Giant and Broad‐Temperature Electrocaloric Cooling via B‐Site Medium‐Entropy Design in PST‐Based Multilayer Ceramics
Ziyue Ma, Hao Wang, Xiali Liang, Lujun Li, Laijun Liu, Le Zhang, Liqiang He, Shuaishuai Cui, Huajin Chen, Qi Zhang, Yongfeng Wang, Dingyuan Wang, Yisong Bai, Mingkai Liu, Jizhao Zou, Wanbiao Hu, Biaolin PengABSTRACT
The practical deployment of electrocaloric solid‐state cooling is hindered by a critical materials challenge: achieving a large ΔT ad over a broad, stable temperature range without requiring excessive electric fields. Here, we overcome this limitation through B‐site medium‐entropy engineering in a relaxor ferroelectric multilayer ceramic capacitor (MLCC). The designed Pb(Sc 0.25 Ta 0.25 In 0.25 Nb 0.25 )O 3 MLCC exhibits a giant directly‐measured ΔT ad of 9.34 K under a moderate field of 370 kV cm −1 , which remains stable across a 90 K temperature window and withstands over 10 6 field cycles.
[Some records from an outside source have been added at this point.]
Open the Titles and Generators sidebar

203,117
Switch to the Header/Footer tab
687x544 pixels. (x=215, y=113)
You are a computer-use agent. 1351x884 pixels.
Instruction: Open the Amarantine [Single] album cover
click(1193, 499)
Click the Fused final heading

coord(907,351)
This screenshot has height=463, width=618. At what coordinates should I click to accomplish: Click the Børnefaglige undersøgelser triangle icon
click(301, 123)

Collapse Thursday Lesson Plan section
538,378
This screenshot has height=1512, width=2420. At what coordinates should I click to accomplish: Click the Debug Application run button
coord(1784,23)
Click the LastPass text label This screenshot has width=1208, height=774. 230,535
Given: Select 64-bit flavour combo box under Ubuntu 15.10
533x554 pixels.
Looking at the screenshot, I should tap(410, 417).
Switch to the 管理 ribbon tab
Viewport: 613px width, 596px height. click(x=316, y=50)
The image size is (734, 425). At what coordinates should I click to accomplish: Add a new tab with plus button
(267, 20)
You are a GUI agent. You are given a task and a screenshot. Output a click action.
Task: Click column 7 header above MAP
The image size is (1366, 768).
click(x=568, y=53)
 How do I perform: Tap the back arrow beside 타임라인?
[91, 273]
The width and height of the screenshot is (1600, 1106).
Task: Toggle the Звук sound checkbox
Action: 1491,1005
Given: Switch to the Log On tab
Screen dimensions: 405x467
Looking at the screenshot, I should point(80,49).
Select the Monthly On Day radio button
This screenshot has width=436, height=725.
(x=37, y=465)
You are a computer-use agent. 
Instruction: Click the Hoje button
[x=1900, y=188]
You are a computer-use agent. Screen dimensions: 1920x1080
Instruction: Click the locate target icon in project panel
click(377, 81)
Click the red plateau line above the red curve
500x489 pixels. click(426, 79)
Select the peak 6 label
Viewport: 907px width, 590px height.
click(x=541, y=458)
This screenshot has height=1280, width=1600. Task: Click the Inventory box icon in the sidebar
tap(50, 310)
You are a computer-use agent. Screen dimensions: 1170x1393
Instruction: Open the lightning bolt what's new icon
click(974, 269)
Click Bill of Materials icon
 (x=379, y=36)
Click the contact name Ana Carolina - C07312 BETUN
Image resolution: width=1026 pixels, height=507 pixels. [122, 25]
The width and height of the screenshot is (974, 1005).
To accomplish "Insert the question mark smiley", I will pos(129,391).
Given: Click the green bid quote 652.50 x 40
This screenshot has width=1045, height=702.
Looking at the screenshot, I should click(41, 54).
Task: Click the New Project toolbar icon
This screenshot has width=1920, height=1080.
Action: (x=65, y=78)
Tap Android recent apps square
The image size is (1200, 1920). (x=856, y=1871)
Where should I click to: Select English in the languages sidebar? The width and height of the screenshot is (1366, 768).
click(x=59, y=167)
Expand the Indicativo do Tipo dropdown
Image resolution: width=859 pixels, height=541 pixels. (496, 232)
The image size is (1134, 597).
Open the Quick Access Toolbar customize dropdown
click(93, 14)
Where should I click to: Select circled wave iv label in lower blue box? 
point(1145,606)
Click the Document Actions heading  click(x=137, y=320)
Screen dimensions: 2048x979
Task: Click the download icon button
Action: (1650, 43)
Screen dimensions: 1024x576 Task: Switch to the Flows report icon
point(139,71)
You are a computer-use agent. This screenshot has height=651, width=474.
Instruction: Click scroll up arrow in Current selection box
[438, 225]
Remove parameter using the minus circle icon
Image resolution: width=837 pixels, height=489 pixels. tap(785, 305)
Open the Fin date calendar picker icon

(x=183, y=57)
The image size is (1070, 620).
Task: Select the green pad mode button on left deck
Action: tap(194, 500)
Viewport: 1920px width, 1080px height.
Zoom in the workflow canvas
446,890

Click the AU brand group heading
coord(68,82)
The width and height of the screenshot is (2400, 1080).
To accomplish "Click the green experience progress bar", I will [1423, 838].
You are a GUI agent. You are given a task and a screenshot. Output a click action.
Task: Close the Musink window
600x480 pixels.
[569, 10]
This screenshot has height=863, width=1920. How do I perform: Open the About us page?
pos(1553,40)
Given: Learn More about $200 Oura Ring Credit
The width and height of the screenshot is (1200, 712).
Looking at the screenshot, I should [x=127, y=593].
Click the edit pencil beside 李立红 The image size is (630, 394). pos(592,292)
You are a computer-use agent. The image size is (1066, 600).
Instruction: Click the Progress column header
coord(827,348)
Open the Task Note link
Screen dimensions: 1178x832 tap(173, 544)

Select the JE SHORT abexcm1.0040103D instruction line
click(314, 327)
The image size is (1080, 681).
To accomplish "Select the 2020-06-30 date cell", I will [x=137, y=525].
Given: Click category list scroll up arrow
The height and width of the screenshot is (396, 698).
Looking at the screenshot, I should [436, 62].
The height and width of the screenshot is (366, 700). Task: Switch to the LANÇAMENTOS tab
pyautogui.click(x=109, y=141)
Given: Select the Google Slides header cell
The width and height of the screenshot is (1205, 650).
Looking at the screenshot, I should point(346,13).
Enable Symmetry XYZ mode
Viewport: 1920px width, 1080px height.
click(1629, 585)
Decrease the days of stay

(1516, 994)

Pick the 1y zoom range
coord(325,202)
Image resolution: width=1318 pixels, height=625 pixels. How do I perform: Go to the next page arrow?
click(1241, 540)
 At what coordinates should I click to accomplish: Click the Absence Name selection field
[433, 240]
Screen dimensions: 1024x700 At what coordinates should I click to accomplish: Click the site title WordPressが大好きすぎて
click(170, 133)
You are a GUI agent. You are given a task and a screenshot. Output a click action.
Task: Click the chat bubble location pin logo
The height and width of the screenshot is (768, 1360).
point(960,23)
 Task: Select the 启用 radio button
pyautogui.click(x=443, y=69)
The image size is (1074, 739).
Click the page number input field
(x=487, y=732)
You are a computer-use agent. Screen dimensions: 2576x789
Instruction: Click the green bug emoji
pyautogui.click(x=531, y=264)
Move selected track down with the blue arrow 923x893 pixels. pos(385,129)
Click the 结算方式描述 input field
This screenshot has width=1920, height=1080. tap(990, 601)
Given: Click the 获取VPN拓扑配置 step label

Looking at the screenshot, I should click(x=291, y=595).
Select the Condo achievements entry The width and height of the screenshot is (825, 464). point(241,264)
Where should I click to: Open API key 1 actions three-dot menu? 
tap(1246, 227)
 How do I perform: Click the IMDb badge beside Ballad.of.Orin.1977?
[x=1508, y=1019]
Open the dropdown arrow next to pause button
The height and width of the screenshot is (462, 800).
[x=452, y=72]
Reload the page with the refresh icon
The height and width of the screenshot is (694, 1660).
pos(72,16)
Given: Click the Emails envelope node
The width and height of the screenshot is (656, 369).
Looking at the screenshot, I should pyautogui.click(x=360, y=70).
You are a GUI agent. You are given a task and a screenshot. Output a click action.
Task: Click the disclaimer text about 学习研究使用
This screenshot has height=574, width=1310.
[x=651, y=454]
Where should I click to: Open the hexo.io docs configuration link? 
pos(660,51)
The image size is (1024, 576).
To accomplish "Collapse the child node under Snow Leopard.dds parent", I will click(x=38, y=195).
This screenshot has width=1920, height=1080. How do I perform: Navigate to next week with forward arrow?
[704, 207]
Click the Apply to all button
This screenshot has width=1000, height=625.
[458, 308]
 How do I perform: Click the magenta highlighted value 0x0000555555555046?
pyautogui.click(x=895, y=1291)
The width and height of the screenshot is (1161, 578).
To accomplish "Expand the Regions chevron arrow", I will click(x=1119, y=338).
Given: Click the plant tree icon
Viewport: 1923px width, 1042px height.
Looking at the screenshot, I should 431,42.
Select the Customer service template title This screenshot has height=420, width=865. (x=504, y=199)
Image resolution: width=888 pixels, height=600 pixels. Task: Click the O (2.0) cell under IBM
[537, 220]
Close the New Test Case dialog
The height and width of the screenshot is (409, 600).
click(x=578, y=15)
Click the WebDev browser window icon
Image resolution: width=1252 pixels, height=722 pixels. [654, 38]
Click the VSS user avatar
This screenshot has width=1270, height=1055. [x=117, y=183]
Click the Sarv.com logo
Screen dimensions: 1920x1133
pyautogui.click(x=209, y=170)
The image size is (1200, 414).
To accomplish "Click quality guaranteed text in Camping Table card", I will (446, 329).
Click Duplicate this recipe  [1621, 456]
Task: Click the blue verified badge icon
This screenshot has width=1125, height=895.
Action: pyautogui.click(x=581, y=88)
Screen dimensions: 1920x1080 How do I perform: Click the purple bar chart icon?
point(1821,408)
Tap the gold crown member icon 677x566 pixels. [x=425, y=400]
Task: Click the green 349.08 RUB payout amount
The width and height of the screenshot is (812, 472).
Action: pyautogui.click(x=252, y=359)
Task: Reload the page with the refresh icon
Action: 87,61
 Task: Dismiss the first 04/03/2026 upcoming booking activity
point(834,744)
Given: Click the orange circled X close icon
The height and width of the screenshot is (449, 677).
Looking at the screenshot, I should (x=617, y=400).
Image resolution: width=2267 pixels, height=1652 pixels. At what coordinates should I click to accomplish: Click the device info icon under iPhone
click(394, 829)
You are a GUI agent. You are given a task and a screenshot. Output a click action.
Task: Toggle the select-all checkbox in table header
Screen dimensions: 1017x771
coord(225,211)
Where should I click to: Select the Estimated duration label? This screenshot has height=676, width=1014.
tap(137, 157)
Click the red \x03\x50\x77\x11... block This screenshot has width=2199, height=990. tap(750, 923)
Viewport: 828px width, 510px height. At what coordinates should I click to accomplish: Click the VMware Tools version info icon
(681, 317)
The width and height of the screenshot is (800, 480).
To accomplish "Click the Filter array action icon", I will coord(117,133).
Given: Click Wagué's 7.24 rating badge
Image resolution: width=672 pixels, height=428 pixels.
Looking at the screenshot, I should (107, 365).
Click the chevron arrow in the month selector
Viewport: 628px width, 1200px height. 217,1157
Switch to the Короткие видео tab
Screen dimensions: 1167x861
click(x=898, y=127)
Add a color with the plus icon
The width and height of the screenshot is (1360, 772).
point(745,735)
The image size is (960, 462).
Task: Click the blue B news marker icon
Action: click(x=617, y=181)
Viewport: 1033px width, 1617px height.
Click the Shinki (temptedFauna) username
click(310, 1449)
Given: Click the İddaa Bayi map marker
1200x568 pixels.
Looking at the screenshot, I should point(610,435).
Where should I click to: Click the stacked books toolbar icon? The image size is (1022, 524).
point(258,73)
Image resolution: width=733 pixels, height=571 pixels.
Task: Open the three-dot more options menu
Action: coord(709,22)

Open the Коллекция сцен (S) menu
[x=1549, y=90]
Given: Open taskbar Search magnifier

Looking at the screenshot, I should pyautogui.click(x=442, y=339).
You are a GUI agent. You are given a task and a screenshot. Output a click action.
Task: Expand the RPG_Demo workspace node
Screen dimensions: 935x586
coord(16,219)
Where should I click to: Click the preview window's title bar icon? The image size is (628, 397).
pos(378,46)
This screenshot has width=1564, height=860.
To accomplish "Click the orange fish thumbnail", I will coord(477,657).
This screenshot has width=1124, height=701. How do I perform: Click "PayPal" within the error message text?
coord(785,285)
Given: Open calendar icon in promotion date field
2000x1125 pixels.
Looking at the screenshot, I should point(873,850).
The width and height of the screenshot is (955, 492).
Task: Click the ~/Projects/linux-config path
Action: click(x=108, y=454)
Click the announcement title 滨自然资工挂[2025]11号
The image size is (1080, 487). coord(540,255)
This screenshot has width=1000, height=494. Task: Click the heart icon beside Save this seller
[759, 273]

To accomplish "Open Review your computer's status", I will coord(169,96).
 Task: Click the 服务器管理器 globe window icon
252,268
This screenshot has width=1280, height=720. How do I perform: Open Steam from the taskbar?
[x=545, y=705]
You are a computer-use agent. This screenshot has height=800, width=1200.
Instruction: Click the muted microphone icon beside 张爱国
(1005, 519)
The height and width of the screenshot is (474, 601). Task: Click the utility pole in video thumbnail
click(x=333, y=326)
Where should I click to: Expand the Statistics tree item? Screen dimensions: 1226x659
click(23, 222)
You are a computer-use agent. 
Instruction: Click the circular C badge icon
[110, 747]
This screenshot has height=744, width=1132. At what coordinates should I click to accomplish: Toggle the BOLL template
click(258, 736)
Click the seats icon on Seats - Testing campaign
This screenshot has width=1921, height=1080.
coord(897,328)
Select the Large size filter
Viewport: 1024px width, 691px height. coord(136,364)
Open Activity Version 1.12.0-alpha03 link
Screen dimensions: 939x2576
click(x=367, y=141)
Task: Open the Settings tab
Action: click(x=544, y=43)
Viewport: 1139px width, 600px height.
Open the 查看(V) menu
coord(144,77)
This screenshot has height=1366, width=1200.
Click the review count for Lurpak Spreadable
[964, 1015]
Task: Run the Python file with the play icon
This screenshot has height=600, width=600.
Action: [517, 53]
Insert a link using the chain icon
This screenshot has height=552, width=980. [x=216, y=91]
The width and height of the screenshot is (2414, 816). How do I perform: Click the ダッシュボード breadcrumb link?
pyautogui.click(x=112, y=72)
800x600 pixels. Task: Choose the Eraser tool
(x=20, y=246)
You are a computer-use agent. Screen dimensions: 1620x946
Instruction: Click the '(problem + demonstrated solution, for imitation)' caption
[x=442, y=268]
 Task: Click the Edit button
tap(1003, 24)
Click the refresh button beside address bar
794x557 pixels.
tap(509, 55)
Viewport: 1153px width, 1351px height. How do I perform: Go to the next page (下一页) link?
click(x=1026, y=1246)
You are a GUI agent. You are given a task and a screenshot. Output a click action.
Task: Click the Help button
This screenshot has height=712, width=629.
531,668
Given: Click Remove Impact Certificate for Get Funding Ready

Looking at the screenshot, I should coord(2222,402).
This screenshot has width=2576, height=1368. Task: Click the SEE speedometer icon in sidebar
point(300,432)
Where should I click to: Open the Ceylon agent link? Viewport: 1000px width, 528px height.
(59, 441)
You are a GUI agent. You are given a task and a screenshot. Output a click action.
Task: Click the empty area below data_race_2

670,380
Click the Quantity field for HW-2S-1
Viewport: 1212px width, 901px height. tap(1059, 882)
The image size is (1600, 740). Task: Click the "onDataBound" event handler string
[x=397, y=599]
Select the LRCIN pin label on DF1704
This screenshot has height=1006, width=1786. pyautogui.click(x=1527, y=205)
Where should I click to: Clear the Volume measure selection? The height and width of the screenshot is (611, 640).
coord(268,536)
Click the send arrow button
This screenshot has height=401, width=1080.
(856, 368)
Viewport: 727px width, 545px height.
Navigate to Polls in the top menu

This performance sets a new benchmark for lead‐based dielectric MLCCs. Through atomic‐scale imaging and phase‐field simulation, we reveal that the equimolar medium‐entropy configuration induces synergistic octahedral distortions and polarization nanoregions (PNRs), flattening the free‐energy landscape and significantly reducing the polarization‐switching barrier. This work establishes a generalizable strategy that B‐site medium‐entropy to decouple high EC strength from thermal instability, paving the way for high‐performance, practical solid‐state cooling devices.